Please show all lines of the records that include "Close".

Stored records:

------------------------------------

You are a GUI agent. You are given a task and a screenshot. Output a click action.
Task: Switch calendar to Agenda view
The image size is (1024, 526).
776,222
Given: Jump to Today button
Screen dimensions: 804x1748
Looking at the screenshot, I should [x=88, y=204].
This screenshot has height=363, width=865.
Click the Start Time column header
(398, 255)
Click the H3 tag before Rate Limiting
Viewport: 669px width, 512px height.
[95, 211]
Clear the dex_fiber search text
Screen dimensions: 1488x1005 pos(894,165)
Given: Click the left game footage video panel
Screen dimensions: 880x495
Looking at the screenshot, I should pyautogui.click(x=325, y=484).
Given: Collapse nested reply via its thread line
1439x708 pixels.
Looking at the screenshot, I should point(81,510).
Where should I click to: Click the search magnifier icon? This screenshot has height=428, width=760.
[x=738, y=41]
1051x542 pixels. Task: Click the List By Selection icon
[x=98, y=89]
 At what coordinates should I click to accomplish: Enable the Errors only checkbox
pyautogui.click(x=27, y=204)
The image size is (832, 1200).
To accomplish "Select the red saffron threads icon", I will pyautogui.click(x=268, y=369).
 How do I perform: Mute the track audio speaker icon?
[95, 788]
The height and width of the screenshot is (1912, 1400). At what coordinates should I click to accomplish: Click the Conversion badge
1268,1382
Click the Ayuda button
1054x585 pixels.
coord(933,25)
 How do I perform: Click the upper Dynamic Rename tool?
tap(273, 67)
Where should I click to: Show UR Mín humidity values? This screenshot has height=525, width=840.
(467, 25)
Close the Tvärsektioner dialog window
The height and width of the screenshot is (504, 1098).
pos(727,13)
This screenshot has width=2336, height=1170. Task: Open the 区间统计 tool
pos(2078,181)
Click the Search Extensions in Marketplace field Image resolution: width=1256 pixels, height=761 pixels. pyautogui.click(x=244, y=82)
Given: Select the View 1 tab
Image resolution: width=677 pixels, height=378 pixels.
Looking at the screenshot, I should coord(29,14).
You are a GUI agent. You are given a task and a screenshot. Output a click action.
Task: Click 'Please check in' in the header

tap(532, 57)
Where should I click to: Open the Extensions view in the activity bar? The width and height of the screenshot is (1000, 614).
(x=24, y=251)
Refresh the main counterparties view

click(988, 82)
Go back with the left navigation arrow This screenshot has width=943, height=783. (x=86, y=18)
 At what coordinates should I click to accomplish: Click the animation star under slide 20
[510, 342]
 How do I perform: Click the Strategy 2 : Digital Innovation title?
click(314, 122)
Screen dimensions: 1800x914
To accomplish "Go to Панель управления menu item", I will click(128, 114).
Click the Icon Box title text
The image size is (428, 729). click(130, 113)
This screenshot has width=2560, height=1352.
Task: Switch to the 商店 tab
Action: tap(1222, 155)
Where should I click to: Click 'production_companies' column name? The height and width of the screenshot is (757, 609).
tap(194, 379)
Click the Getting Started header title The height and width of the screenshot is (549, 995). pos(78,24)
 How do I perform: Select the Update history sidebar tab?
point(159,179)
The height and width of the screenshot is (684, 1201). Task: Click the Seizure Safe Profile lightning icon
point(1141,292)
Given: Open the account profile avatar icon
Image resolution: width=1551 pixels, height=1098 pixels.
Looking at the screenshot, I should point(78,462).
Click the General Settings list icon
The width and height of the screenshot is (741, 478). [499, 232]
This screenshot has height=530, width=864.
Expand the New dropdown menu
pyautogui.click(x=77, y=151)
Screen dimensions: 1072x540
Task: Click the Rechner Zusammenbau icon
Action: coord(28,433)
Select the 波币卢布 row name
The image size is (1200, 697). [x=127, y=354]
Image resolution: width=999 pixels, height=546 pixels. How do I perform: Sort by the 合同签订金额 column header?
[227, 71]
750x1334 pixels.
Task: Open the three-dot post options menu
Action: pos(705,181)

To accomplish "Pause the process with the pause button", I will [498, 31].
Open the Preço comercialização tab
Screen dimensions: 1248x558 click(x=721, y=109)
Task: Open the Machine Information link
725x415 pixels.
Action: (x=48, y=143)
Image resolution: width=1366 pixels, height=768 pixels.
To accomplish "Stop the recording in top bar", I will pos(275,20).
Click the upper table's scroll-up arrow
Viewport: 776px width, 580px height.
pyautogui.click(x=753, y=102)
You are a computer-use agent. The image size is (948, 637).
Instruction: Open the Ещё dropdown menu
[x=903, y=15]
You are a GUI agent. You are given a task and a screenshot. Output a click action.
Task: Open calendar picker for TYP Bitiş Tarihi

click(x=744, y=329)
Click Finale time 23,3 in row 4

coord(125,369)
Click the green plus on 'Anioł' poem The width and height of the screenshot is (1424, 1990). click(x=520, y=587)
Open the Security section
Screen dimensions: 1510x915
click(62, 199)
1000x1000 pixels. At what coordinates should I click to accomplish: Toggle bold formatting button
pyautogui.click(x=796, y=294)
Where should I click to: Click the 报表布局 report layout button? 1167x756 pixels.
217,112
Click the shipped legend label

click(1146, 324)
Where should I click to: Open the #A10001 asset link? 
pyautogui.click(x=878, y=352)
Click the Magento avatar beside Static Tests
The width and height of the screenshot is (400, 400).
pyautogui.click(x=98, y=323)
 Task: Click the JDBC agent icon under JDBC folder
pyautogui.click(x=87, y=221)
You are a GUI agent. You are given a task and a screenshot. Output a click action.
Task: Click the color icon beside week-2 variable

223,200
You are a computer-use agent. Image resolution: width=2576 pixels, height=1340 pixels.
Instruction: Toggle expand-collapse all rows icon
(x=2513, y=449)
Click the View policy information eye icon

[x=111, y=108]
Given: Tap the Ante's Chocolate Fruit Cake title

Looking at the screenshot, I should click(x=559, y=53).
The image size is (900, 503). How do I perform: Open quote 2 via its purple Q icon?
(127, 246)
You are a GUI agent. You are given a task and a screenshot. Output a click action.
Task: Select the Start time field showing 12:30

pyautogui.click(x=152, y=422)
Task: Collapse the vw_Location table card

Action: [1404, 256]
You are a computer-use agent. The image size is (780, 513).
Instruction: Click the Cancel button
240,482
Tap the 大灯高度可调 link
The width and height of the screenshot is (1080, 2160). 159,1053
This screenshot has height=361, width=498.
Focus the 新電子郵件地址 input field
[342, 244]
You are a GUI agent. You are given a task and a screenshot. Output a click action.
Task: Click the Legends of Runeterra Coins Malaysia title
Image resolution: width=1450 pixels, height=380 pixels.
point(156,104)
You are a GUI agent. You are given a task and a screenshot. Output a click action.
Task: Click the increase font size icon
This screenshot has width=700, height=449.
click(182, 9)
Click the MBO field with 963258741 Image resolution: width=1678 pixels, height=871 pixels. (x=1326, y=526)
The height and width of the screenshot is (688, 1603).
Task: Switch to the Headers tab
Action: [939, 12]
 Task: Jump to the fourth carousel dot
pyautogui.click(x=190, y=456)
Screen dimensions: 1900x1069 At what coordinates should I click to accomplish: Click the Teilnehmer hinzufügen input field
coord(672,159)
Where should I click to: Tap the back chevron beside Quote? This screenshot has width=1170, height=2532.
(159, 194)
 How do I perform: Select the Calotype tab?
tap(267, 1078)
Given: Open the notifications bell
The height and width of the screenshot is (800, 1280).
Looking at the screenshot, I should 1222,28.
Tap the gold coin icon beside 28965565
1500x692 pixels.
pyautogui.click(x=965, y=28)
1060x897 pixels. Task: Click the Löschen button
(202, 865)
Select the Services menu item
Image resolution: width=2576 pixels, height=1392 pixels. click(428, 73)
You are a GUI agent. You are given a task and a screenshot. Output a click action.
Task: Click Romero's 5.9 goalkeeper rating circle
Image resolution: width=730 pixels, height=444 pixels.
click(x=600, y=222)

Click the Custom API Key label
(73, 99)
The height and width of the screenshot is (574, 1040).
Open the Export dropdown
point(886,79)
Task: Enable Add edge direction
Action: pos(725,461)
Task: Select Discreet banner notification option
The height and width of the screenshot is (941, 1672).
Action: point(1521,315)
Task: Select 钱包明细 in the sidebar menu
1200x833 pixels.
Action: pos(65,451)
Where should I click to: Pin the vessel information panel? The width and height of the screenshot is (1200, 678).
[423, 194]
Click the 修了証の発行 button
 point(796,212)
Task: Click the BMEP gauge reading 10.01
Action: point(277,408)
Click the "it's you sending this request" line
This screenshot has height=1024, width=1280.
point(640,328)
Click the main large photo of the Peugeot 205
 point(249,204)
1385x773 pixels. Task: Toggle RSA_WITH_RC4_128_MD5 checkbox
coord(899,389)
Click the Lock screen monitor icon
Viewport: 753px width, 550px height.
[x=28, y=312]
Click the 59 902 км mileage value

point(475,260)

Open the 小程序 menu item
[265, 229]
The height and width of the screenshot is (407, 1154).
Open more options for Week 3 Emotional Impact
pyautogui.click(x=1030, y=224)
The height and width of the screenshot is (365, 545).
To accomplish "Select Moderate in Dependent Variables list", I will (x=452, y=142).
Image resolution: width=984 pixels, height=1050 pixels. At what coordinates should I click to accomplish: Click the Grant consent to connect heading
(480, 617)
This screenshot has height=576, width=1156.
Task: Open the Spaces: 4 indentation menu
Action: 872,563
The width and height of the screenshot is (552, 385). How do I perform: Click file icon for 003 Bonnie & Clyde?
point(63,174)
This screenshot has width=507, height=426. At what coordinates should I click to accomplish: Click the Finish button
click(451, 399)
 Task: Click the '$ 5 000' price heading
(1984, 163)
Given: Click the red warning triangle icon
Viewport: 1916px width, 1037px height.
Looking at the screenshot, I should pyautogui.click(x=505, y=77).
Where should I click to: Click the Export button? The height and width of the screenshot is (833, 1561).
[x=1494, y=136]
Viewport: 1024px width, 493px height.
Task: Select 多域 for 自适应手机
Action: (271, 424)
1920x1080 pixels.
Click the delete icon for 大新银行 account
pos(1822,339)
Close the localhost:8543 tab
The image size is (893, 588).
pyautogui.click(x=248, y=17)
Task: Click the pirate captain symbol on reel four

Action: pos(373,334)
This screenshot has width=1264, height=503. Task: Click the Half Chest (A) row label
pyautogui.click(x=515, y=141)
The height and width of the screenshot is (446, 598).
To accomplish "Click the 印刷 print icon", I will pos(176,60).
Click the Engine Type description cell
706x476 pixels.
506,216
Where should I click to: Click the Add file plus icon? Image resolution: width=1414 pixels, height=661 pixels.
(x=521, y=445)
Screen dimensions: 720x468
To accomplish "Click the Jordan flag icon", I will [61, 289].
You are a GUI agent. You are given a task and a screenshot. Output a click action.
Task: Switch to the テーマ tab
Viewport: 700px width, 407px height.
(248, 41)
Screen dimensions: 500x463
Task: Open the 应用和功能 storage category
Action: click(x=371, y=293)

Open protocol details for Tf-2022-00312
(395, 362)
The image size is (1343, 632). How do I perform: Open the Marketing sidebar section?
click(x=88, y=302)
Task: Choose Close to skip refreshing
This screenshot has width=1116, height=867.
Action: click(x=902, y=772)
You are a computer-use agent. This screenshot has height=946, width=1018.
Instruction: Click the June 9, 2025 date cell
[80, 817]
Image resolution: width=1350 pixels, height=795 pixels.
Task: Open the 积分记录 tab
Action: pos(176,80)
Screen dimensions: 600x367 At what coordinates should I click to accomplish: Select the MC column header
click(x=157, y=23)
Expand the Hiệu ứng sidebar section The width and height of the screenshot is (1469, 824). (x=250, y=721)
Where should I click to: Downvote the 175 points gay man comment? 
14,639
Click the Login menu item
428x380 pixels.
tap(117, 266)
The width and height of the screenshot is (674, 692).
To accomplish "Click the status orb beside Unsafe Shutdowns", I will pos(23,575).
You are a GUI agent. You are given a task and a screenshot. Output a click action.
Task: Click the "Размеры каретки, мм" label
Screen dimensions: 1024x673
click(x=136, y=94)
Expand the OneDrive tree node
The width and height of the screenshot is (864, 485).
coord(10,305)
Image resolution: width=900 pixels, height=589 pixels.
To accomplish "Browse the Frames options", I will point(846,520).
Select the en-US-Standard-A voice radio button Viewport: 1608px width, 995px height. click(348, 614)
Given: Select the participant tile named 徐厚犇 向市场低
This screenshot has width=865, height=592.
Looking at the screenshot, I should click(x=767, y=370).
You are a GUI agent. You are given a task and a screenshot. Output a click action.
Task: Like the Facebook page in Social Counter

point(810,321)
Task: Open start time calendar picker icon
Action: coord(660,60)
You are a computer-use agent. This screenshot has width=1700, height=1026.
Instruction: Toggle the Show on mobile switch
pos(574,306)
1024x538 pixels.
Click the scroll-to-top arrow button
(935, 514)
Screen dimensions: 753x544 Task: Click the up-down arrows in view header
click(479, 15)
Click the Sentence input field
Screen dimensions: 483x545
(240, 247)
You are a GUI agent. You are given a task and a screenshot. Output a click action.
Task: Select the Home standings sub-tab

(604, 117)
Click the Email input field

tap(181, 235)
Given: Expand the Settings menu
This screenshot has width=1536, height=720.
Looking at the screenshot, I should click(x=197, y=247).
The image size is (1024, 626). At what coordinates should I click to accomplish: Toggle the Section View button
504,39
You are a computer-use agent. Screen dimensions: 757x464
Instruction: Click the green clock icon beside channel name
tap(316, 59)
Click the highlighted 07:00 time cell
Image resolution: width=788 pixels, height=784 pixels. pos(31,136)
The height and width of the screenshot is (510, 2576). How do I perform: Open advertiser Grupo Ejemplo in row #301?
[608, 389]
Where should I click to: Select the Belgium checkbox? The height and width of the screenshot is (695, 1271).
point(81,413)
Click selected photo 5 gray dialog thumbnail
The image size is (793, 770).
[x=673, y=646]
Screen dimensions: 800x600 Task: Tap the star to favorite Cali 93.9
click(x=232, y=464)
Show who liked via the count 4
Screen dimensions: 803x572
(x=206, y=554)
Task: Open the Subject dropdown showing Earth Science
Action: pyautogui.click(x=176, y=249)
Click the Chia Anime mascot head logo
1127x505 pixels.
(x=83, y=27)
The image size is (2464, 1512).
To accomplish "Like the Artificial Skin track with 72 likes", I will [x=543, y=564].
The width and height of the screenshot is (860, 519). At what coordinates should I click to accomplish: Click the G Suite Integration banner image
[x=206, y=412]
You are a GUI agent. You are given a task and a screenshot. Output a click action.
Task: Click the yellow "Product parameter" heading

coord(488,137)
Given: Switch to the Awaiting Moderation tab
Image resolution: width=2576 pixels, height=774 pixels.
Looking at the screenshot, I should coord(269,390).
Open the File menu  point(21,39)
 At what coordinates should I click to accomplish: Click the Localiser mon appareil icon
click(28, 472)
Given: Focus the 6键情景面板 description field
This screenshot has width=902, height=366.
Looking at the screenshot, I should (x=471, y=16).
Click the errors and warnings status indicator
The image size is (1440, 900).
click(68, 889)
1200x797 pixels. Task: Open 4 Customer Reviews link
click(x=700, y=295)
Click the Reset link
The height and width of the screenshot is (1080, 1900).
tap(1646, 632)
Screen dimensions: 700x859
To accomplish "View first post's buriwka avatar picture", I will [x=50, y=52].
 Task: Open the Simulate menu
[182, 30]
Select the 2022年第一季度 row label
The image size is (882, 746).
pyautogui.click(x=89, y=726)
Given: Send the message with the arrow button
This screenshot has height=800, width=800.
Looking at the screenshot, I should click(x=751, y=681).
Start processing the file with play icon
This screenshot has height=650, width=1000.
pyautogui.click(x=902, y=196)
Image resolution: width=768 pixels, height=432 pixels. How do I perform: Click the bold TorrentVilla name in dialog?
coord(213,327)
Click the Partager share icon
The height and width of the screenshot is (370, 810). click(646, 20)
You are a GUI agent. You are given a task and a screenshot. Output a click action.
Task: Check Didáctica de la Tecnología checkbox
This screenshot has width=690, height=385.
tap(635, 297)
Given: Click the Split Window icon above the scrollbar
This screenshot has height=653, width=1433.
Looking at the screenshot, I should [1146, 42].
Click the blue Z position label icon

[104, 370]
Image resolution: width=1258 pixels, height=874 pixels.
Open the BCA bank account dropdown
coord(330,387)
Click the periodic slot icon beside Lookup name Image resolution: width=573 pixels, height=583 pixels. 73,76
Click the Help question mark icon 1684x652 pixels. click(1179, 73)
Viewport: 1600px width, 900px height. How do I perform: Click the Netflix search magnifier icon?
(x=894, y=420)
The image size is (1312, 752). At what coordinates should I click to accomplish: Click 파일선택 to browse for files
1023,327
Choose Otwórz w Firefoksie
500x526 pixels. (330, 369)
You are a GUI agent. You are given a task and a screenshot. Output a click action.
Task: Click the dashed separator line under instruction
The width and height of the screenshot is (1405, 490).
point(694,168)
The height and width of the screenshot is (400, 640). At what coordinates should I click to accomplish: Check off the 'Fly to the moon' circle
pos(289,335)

------------------------------------

Answer to the problem:
Close the Tvärsektioner dialog window
Close the localhost:8543 tab
Task: Choose Close to skip refreshing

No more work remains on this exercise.